Problem details: For this exercise, copy each line of the records that contains the word "avatar".

Source data:

──────

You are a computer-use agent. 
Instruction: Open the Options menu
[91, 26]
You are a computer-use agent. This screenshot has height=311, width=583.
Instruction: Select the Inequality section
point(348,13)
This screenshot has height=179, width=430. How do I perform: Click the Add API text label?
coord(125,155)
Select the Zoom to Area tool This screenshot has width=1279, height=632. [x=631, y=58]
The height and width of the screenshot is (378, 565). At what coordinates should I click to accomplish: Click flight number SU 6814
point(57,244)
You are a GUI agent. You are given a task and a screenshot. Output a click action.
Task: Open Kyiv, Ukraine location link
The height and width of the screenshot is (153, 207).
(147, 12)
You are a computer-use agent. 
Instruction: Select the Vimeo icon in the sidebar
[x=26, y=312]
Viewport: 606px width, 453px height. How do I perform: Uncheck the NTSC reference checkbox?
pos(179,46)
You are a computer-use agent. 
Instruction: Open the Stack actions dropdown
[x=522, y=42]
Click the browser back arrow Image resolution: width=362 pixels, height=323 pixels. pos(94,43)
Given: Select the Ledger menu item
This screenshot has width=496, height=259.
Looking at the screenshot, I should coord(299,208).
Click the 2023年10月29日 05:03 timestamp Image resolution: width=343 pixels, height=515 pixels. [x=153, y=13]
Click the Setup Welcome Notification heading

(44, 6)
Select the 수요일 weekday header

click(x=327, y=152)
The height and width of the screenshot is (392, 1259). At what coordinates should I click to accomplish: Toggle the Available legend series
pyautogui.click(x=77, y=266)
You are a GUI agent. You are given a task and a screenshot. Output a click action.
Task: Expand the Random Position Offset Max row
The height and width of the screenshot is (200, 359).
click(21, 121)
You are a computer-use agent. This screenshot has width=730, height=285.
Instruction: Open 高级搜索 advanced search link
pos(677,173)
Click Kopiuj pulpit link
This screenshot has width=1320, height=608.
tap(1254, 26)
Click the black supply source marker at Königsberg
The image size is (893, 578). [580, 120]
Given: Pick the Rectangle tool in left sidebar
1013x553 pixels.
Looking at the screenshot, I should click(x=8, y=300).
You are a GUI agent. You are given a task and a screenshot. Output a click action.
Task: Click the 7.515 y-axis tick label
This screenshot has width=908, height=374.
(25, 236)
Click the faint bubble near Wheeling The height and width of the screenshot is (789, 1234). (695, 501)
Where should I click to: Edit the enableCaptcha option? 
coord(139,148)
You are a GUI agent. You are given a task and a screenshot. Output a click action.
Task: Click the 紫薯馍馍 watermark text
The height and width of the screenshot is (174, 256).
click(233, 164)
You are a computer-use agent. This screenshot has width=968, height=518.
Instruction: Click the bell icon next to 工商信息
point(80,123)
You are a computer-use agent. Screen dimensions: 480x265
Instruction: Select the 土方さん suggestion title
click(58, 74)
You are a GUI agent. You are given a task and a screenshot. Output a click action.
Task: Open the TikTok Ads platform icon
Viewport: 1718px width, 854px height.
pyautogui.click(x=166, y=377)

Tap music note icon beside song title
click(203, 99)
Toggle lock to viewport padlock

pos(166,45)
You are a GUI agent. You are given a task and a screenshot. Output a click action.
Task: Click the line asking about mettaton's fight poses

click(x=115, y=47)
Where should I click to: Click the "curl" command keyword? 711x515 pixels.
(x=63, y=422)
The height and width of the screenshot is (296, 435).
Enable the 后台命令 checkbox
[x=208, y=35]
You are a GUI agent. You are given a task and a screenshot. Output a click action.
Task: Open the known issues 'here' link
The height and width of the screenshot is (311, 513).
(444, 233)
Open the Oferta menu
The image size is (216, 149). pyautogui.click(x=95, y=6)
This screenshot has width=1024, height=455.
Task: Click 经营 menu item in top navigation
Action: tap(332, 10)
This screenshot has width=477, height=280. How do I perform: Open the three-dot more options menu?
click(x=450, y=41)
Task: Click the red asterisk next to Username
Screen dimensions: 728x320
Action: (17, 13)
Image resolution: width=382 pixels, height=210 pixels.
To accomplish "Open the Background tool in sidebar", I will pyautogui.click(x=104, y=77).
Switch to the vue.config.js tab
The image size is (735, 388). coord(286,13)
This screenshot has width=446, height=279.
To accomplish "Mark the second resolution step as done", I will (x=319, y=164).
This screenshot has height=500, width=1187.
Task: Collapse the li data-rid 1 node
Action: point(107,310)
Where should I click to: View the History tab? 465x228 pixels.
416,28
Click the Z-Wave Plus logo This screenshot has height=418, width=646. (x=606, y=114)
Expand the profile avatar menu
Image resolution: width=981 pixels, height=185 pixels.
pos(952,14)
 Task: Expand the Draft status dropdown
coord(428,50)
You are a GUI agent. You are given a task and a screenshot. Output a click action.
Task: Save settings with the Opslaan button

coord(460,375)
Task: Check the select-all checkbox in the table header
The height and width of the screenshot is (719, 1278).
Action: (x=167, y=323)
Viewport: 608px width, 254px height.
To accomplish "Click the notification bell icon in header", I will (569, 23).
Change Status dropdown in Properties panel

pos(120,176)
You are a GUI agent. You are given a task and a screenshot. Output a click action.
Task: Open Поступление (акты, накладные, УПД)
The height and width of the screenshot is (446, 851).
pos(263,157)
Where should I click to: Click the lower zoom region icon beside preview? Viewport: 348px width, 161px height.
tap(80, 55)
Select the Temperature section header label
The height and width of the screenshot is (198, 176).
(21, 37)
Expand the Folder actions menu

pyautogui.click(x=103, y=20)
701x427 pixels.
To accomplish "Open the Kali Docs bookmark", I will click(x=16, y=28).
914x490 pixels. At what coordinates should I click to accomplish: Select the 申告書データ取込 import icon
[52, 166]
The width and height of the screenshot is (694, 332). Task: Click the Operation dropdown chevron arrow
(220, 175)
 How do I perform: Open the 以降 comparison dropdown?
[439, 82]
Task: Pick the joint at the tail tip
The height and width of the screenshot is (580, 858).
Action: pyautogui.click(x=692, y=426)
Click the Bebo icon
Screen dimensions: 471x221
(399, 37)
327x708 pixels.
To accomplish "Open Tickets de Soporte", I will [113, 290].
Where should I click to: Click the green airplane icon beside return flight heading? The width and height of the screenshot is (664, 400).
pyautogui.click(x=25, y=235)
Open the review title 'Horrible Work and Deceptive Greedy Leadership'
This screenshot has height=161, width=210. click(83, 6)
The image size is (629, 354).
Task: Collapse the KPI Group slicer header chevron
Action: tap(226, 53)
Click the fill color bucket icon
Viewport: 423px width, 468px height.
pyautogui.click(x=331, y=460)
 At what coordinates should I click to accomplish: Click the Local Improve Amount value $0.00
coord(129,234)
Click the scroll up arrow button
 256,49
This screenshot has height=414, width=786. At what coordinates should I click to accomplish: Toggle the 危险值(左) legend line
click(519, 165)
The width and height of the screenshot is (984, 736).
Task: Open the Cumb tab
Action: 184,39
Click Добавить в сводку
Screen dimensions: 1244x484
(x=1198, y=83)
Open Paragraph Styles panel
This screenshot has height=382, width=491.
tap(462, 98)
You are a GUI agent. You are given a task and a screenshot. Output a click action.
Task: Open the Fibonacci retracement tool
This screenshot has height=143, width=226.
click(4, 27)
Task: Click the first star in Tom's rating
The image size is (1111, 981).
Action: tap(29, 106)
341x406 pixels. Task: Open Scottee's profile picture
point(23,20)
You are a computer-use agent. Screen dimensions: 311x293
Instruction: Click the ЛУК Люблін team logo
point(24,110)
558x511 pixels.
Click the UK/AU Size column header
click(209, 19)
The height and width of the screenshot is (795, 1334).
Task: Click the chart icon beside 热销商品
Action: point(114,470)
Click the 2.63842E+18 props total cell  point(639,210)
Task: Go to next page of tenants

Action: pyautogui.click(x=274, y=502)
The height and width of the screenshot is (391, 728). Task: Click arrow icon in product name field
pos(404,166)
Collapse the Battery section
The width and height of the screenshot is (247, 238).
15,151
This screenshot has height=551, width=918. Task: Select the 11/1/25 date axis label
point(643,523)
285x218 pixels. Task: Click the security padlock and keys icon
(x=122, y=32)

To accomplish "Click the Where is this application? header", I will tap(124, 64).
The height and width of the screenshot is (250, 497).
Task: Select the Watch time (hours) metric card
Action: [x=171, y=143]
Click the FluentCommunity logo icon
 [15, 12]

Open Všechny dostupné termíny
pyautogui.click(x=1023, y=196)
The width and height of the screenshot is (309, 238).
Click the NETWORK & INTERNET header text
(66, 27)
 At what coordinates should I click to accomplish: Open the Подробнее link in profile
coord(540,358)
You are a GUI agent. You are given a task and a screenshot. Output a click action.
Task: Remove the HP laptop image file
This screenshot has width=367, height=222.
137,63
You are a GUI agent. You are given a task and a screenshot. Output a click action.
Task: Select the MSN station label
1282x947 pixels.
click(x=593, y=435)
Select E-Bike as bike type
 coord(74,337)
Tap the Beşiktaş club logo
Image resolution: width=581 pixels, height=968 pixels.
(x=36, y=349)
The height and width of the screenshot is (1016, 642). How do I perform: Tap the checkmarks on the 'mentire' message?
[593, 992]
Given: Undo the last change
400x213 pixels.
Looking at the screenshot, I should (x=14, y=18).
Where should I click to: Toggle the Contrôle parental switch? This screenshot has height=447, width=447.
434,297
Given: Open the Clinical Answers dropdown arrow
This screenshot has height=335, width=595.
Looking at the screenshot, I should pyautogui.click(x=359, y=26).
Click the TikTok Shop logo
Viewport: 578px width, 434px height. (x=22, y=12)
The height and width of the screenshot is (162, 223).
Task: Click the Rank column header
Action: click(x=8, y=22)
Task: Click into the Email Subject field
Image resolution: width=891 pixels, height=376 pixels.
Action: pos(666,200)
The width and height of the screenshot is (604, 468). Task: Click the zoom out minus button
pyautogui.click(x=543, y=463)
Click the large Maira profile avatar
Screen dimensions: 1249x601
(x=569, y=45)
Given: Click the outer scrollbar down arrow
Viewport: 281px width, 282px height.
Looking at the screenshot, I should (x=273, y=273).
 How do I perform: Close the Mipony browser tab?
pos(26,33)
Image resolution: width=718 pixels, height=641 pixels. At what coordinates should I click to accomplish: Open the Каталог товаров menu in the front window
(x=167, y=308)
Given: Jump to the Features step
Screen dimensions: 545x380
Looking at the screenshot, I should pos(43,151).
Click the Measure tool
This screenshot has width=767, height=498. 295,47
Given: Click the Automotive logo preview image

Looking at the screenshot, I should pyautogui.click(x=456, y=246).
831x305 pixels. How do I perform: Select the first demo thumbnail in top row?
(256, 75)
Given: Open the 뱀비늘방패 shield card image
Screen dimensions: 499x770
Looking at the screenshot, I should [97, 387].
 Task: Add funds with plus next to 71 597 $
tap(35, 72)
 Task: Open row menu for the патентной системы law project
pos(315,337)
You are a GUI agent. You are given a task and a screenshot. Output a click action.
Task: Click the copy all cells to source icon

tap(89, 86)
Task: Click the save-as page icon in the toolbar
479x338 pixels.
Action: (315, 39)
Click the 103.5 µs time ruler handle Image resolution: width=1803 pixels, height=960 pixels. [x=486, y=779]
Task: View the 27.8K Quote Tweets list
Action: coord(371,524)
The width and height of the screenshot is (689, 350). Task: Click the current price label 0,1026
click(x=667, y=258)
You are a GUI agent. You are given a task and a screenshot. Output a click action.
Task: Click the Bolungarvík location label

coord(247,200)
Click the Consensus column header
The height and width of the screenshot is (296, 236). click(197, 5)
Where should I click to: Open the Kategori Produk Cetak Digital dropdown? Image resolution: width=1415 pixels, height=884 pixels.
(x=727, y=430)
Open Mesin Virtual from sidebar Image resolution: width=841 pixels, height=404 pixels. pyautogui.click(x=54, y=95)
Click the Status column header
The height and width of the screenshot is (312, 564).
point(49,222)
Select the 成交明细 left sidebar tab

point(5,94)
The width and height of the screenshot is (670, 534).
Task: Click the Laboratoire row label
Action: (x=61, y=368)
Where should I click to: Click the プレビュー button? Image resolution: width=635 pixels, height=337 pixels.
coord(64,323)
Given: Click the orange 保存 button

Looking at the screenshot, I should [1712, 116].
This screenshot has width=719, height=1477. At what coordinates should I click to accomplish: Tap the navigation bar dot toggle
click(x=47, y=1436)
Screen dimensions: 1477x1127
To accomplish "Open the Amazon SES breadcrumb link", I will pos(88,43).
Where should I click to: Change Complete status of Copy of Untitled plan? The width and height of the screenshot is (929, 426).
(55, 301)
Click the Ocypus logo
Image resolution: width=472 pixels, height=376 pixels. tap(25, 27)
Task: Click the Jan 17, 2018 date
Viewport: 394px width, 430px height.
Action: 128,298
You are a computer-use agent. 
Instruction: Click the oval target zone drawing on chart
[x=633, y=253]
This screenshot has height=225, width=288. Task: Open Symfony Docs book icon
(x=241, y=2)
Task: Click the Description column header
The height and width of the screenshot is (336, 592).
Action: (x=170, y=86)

──────

Result for this task:
Expand the profile avatar menu
Click the large Maira profile avatar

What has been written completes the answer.